Which Unions Must File Form LM-2

The filing threshold is straightforward: if a labor organization received $250,000 or more in total annual receipts during its fiscal year, it files Form LM-2. Total annual receipts means all money that came in from any source, including dues, fees, assessments, investment income, and proceeds from asset sales.1U.S. Department of Labor. Form LM-1 Labor Organization Information Report and Forms LM-2, LM-3, and LM-4 Labor Organization Annual Reports

Unions below that threshold file simplified versions. Organizations with receipts between $10,000 and $249,999 file Form LM-3, and those under $10,000 file Form LM-4.1U.S. Department of Labor. Form LM-1 Labor Organization Information Report and Forms LM-2, LM-3, and LM-4 Labor Organization Annual Reports

The filing requirement applies to private-sector unions covered by the Labor-Management Reporting and Disclosure Act, postal service unions under the Civil Service Reform Act, and unions subject to the Foreign Service Act.1U.S. Department of Labor. Form LM-1 Labor Organization Information Report and Forms LM-2, LM-3, and LM-4 Labor Organization Annual Reports Every labor organization covered by these statutes must also file a one-time Form LM-1 information report along with its constitution and bylaws before filing annual reports.

Subsidiary Organizations

When a union wholly owns, controls, and finances a separate entity, that entity qualifies as a subsidiary organization for LM-2 purposes. A common example is a building corporation that holds title to a union hall where the union owns the corporation, selects its officers, and provided the initial financing. Even if the subsidiary eventually becomes self-sustaining, it still counts if the union provided the startup money.2U.S. Department of Labor. Instructions for Form LM-2 Labor Organization Annual Report

The union has two options for reporting a subsidiary’s finances. It can consolidate the subsidiary’s numbers directly into its own LM-2, combining all items and schedules into one report. Alternatively, it can attach a separate financial report for the subsidiary, but that report must be certified by an independent public accountant as prepared in accordance with generally accepted accounting principles.2U.S. Department of Labor. Instructions for Form LM-2 Labor Organization Annual Report Either way, the subsidiary’s assets, liabilities, receipts, and disbursements must be disclosed.

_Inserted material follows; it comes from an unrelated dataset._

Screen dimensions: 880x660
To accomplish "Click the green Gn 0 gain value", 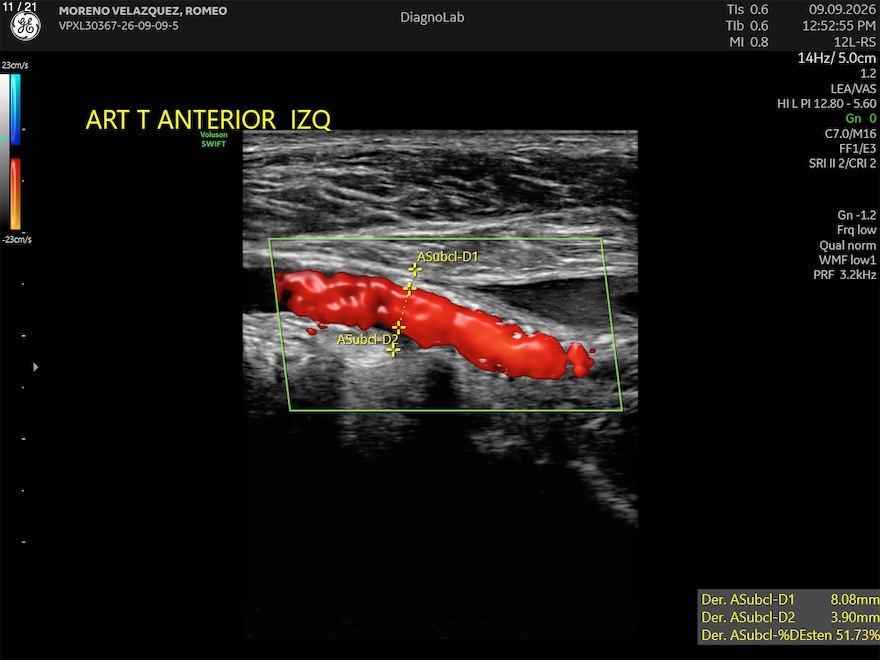I will coord(861,118).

What the Report Must Include

The statute lays out six categories of information that every annual financial report must contain. In practice, the LM-2 form translates these into dozens of line items and schedules, but the core requirements come from federal law.3Office of the Law Revision Counsel. 29 USC 431 – Report of Labor Organizations

  • Assets and liabilities: The union must report its financial position at both the beginning and end of the fiscal year, including cash, investments, fixed assets like buildings or vehicles, outstanding loans, and accounts payable.
  • All receipts and their sources: Every dollar that came in gets categorized, whether from member dues, per capita taxes, fees, interest, or any other source.
  • Payments to officers and highly paid employees: All officer compensation must be disclosed regardless of amount. For non-officer employees, the report must individually identify anyone who received more than $10,000 in total salary, allowances, and other direct or indirect payments during the year.
  • Loans to officers, employees, and members: Any loan exceeding $250 in the aggregate during the fiscal year must be reported, along with its purpose, collateral, and repayment terms.
  • Loans to businesses: All direct and indirect loans to any business enterprise, with the same detail on purpose, security, and repayment.
  • All other disbursements: Everything else the union spent money on, broken out by purpose.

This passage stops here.